When I addressed Congress last week, I spoke of nursing being at a defining moment. The sort of moment which only occurs every century or so – if you’re lucky.I know there will be some historians here to put me right, but it seems to me we have to look back a hundred years ago to find a similar synchronicity of nursing values with the dominant political ideologies of the day.
"Today core nursing values have been translated into the mainstream of Government policy. This brings with it many opportunities but it has its daunting side too. Nursing is at the frontline.Allow me just to run through some of the ways nursing is being cast at the centre of the current health reforms.
Hancock’s full speech (here) is essential reading.In his speech at Bournemouth, the Secretary of State gave a checklist of ten types of new role or responsibility nurses are taking on and which he’d like to see replicated across the country. They ranged from making and receiving referrals, to performing minor surgery and managing patient caseloads."(Christine Hancock - 2001)

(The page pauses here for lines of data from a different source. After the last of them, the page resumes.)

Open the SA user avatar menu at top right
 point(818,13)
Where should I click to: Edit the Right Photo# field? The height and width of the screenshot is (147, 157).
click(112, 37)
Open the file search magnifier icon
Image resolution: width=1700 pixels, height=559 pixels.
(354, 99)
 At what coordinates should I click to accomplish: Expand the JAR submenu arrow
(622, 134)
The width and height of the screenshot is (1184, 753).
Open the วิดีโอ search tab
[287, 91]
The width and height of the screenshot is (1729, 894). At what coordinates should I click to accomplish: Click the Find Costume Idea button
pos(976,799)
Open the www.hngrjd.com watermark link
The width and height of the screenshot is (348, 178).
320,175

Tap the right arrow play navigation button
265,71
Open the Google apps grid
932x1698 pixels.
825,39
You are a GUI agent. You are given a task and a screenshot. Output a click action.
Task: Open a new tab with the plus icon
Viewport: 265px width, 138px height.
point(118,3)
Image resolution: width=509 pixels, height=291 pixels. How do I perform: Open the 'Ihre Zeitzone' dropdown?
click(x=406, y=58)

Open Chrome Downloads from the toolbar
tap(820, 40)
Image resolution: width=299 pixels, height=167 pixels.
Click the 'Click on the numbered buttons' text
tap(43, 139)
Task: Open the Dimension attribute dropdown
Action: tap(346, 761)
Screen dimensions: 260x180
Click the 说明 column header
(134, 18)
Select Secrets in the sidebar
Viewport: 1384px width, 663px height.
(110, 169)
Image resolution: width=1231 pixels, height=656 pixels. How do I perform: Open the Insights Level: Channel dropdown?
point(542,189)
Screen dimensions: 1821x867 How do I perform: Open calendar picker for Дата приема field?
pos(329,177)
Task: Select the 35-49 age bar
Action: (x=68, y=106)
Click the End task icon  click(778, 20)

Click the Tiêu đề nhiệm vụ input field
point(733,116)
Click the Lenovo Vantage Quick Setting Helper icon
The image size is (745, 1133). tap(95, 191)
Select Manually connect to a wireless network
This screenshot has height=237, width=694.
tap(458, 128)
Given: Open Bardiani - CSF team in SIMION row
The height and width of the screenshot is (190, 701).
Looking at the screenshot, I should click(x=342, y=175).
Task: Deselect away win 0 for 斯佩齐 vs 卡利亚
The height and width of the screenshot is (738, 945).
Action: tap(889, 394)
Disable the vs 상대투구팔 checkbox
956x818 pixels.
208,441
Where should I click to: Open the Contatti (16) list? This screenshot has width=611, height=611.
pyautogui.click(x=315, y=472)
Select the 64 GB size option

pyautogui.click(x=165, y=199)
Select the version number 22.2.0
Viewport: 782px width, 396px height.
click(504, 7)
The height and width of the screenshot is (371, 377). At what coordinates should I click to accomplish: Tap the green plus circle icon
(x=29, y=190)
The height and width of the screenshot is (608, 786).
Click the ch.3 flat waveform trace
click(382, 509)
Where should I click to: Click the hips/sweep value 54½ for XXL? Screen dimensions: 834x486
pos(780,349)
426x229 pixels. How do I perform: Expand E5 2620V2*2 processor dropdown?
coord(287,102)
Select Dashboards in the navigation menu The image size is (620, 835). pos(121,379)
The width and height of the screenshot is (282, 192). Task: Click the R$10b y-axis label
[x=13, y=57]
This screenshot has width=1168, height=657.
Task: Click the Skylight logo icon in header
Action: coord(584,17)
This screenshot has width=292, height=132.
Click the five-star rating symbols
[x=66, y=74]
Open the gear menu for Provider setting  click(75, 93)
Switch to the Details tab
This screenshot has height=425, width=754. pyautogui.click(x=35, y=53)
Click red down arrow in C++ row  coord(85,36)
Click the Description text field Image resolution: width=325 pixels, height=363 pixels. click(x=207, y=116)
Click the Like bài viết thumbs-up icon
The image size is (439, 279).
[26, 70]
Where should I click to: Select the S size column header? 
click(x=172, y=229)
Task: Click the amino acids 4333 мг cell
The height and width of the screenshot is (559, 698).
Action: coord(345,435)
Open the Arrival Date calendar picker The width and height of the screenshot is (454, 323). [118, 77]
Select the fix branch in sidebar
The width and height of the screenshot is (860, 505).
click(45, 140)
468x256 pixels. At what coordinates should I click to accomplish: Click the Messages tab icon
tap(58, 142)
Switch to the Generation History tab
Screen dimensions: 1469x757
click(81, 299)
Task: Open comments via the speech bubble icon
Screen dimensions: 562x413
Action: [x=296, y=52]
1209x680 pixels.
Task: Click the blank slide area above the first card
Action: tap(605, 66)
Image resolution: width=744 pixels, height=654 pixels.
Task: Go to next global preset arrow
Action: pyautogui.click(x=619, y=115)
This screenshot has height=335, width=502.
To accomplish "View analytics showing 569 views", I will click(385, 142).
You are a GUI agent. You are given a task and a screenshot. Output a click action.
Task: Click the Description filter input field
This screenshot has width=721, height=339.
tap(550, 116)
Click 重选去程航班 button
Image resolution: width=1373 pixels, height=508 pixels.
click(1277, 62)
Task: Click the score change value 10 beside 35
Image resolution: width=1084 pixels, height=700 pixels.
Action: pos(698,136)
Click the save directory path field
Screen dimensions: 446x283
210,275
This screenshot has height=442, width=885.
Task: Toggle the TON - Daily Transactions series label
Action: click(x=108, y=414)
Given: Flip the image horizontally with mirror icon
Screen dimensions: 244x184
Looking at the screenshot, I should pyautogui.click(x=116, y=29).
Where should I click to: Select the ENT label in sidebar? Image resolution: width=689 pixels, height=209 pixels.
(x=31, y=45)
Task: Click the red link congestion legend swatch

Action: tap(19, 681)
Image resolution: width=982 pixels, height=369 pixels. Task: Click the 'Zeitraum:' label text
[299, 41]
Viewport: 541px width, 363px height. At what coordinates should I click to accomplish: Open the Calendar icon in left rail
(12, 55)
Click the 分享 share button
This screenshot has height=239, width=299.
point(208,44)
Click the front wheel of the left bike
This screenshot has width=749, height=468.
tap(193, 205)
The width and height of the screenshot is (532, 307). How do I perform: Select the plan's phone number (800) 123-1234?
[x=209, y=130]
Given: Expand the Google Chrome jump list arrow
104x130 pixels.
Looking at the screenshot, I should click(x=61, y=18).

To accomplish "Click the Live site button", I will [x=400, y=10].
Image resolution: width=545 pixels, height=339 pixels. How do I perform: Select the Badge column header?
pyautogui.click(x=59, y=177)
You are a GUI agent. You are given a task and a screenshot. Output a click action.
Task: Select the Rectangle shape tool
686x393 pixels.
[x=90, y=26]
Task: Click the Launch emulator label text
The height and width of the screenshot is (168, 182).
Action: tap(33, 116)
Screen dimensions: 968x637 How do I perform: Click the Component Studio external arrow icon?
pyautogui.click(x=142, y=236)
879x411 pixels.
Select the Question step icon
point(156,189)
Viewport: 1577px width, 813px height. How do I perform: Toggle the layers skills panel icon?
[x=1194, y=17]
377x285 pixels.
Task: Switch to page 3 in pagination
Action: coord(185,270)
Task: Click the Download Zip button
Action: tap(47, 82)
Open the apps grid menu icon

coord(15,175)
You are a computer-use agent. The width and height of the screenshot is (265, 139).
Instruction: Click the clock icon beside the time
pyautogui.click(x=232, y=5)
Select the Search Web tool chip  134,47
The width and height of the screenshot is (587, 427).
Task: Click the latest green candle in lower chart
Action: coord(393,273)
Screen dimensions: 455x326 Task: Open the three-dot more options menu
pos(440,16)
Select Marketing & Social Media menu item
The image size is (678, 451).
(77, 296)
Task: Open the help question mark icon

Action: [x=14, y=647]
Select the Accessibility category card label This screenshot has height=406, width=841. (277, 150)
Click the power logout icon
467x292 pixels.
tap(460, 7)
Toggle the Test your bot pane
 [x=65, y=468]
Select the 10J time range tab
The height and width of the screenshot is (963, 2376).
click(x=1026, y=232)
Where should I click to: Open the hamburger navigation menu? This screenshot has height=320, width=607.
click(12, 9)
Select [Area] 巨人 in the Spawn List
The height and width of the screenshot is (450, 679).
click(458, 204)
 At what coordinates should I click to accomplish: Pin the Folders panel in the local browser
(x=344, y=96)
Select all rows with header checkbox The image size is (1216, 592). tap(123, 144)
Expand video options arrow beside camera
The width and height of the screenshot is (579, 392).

- Nurses are involved in local commissioning for the first time
- Nurses are heading up much of the new quality agenda, taking the lead on clinical governance in hospitals and in the community.
- Prescribing powers have been extended to health visitors and district nurses, and are now set to be extended to other specialist nurses.
In it, she describes the deliberate destruction of nursing care in the UK. The government stands by gleefully rubbing its hands. Never mind the quality, look at the bottom line. You can have three of four nurse-specialists for one senior doctor. And let’s allow a few of them to call themselves “consultants”. That will keep them happy.
So how has this affected patient care? What is happening on the wards? Yesterday (above) in “A nurse writes…” we learnt what is was like for the few remaining nuses still doing hands on nursing. And the day before, in Essence of Care we saw what some highly paid nurse-specialists are getting up to. Now we hear from a full time hospital doctor about what is happening on the ground floor, on the wards.
I am an experienced junior hospital doctor, some years into my training to be a respiratory physician. I have recently had a short sabbatical. I’ve certainly had time to stand back, look at the NHS and develop some political sense in the last few months in a way that I wouldn’t have if I had been at work ‘at the coalface’. And I have had time to read NHS BLOG DOCTOR which has amused and interested me, and yet filled me with despair for the mess the NHS has become.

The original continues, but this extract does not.